• [Extracted entries]:
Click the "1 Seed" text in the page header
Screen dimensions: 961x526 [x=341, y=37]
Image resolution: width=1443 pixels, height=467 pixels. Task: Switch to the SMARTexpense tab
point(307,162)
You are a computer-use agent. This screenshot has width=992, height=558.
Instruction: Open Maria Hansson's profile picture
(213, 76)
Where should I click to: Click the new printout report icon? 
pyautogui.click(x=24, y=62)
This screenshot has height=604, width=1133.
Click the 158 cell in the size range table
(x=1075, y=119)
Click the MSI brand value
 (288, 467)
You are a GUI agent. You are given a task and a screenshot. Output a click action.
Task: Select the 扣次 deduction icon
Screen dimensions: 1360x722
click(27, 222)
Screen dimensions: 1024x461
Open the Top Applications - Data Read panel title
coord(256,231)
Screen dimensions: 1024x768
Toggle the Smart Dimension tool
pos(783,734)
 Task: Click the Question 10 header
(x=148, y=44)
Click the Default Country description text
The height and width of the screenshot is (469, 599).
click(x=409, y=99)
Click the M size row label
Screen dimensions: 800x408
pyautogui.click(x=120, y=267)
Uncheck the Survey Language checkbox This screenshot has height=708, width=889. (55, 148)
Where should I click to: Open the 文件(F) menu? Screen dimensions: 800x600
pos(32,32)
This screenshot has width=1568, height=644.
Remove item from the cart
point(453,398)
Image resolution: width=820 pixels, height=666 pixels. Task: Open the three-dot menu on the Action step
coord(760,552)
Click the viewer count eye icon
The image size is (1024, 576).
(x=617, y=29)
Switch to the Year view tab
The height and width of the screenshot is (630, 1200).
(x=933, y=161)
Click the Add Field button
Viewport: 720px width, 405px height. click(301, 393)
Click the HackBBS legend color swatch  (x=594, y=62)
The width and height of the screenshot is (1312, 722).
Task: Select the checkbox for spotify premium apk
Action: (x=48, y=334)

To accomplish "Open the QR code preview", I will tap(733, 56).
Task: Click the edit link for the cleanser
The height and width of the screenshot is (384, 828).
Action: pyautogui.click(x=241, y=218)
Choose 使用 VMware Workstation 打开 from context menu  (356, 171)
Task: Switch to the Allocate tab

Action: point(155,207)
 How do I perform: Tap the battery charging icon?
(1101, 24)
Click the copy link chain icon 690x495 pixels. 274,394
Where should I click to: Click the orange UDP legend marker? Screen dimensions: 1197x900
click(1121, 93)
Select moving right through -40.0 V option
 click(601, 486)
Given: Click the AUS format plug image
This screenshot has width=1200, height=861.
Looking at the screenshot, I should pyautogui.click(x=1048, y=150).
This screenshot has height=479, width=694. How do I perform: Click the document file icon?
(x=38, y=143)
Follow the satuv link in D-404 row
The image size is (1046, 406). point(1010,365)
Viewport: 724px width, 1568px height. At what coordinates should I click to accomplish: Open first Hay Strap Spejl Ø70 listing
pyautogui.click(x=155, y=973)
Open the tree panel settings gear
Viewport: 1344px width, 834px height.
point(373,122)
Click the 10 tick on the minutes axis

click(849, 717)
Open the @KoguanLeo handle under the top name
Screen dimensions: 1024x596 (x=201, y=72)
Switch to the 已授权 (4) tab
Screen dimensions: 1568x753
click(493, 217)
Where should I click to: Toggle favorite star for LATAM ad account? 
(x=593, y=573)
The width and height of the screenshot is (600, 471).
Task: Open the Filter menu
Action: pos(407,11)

• [Task directions]: How many of the lines above hold the word "agent"? Answer with only the number.

• [Result]: 2